__Brief__: Go through the entries below and collect each line with the string "title" in it.

--------------------

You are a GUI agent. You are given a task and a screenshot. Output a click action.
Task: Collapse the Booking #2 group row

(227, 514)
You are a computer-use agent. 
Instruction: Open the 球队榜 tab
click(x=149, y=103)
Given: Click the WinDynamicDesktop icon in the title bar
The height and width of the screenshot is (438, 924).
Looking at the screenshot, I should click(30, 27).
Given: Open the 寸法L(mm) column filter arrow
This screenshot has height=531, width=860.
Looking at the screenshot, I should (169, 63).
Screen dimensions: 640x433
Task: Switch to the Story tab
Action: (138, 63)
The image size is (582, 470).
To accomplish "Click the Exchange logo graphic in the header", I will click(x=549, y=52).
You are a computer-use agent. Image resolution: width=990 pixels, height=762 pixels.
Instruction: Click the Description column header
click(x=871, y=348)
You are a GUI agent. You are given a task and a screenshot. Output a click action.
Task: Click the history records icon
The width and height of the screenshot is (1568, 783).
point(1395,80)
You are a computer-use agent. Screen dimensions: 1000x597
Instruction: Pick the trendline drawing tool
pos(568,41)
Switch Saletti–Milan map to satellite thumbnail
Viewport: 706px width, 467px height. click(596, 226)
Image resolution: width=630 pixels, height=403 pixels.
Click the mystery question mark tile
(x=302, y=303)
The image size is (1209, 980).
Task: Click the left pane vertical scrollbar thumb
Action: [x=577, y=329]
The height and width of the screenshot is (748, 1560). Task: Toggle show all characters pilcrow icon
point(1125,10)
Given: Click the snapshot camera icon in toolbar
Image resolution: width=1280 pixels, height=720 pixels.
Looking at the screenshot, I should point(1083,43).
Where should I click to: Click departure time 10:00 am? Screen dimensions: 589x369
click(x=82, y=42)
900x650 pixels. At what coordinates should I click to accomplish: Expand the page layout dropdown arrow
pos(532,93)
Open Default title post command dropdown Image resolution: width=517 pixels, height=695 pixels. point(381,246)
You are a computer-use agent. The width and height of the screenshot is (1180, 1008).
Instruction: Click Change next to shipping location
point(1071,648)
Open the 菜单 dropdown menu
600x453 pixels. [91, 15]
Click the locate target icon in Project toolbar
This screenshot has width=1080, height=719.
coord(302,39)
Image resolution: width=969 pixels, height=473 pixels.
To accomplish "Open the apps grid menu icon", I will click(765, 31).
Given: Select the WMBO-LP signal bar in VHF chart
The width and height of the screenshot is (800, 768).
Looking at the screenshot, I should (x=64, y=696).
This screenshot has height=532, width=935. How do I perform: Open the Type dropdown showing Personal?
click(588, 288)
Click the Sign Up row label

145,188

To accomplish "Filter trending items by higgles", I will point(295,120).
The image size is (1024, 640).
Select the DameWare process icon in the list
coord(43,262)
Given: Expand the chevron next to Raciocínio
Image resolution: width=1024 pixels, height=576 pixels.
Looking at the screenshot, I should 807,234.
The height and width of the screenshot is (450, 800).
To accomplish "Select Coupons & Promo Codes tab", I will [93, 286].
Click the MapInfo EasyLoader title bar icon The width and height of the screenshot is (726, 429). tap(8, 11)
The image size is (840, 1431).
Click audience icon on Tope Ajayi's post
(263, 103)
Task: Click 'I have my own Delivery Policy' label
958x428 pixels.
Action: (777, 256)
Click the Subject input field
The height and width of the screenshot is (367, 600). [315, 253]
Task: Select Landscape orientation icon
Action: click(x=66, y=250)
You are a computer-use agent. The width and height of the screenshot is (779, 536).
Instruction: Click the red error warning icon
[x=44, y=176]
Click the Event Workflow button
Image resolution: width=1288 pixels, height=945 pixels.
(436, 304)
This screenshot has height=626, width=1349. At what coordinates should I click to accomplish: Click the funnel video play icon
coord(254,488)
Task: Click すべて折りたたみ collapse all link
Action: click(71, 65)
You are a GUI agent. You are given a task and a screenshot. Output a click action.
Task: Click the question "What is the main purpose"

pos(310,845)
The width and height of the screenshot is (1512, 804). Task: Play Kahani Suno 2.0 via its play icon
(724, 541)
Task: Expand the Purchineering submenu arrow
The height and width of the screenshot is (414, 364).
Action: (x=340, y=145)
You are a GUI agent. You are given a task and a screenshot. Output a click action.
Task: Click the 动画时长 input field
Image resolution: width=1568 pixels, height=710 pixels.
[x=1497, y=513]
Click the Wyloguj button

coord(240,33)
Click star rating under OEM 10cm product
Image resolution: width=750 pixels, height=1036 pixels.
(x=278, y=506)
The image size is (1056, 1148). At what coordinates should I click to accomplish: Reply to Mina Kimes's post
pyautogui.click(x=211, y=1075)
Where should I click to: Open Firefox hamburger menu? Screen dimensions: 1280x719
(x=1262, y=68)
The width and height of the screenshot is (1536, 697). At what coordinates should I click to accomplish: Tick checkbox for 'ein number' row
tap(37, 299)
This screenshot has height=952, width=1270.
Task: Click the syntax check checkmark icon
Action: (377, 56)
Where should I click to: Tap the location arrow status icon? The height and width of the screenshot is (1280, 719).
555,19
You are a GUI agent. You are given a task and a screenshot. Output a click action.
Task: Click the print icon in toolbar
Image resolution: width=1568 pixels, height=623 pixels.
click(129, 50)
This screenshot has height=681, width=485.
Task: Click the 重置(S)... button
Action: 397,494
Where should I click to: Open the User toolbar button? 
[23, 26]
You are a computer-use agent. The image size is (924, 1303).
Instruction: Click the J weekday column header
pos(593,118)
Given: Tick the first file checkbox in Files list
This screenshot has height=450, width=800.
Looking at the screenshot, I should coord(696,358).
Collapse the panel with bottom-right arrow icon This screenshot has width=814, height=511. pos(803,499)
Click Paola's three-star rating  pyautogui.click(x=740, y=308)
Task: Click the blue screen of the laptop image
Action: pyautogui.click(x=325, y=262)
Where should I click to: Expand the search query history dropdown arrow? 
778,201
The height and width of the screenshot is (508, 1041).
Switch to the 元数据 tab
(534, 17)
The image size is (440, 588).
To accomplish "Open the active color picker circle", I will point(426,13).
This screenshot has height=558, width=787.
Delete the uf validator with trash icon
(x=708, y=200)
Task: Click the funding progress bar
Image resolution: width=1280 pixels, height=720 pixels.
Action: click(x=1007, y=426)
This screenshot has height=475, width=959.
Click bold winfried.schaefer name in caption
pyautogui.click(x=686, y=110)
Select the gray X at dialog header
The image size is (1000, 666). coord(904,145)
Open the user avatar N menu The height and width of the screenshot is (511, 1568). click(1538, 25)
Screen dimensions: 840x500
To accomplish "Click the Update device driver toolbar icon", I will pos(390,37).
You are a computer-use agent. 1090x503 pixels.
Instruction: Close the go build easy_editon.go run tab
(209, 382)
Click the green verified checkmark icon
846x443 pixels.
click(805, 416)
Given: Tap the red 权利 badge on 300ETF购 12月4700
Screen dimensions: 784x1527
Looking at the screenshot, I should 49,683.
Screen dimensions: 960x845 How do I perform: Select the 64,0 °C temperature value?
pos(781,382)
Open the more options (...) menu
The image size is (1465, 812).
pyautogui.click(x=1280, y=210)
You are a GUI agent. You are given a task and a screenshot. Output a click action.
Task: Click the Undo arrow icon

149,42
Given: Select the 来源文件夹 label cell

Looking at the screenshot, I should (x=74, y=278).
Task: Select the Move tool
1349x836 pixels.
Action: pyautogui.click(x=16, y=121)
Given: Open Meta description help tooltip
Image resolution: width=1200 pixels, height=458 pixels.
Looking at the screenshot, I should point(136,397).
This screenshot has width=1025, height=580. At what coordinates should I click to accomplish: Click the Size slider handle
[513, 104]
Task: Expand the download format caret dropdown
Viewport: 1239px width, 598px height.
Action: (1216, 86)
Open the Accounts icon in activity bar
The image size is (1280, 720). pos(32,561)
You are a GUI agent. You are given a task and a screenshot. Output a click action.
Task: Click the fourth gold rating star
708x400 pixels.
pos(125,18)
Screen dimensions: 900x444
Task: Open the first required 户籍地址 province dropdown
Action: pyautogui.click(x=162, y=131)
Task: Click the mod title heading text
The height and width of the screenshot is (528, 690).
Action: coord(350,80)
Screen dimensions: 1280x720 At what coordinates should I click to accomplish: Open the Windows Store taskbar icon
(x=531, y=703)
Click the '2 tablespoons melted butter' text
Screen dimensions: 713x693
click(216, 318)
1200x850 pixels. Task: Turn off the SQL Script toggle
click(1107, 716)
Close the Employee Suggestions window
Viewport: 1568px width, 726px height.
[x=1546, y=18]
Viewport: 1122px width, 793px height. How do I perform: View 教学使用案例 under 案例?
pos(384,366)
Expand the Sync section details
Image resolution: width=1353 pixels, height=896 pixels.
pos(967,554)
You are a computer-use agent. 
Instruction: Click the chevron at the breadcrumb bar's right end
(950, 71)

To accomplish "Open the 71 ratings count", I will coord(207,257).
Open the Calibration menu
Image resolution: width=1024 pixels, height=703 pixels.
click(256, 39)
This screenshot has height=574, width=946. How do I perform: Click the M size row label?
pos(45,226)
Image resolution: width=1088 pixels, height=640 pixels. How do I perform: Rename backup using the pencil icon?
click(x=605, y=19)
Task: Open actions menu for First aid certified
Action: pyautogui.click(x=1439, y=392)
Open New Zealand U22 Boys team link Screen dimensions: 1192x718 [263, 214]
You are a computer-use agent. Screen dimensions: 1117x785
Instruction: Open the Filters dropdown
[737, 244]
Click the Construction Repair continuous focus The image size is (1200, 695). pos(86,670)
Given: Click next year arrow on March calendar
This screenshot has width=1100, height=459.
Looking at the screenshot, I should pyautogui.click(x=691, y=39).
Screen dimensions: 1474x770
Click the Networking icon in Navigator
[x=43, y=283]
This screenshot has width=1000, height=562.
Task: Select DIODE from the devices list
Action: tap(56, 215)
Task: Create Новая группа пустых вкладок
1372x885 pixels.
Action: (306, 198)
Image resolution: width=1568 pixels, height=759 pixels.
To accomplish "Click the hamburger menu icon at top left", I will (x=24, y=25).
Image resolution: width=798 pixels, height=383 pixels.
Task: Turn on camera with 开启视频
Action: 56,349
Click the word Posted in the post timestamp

--------------------

__Solution for this problem__:
Given: Click the WinDynamicDesktop icon in the title bar
Open Default title post command dropdown Image resolution: width=517 pixels, height=695 pixels. point(381,246)
Click the MapInfo EasyLoader title bar icon The width and height of the screenshot is (726, 429). tap(8, 11)
Task: Click the mod title heading text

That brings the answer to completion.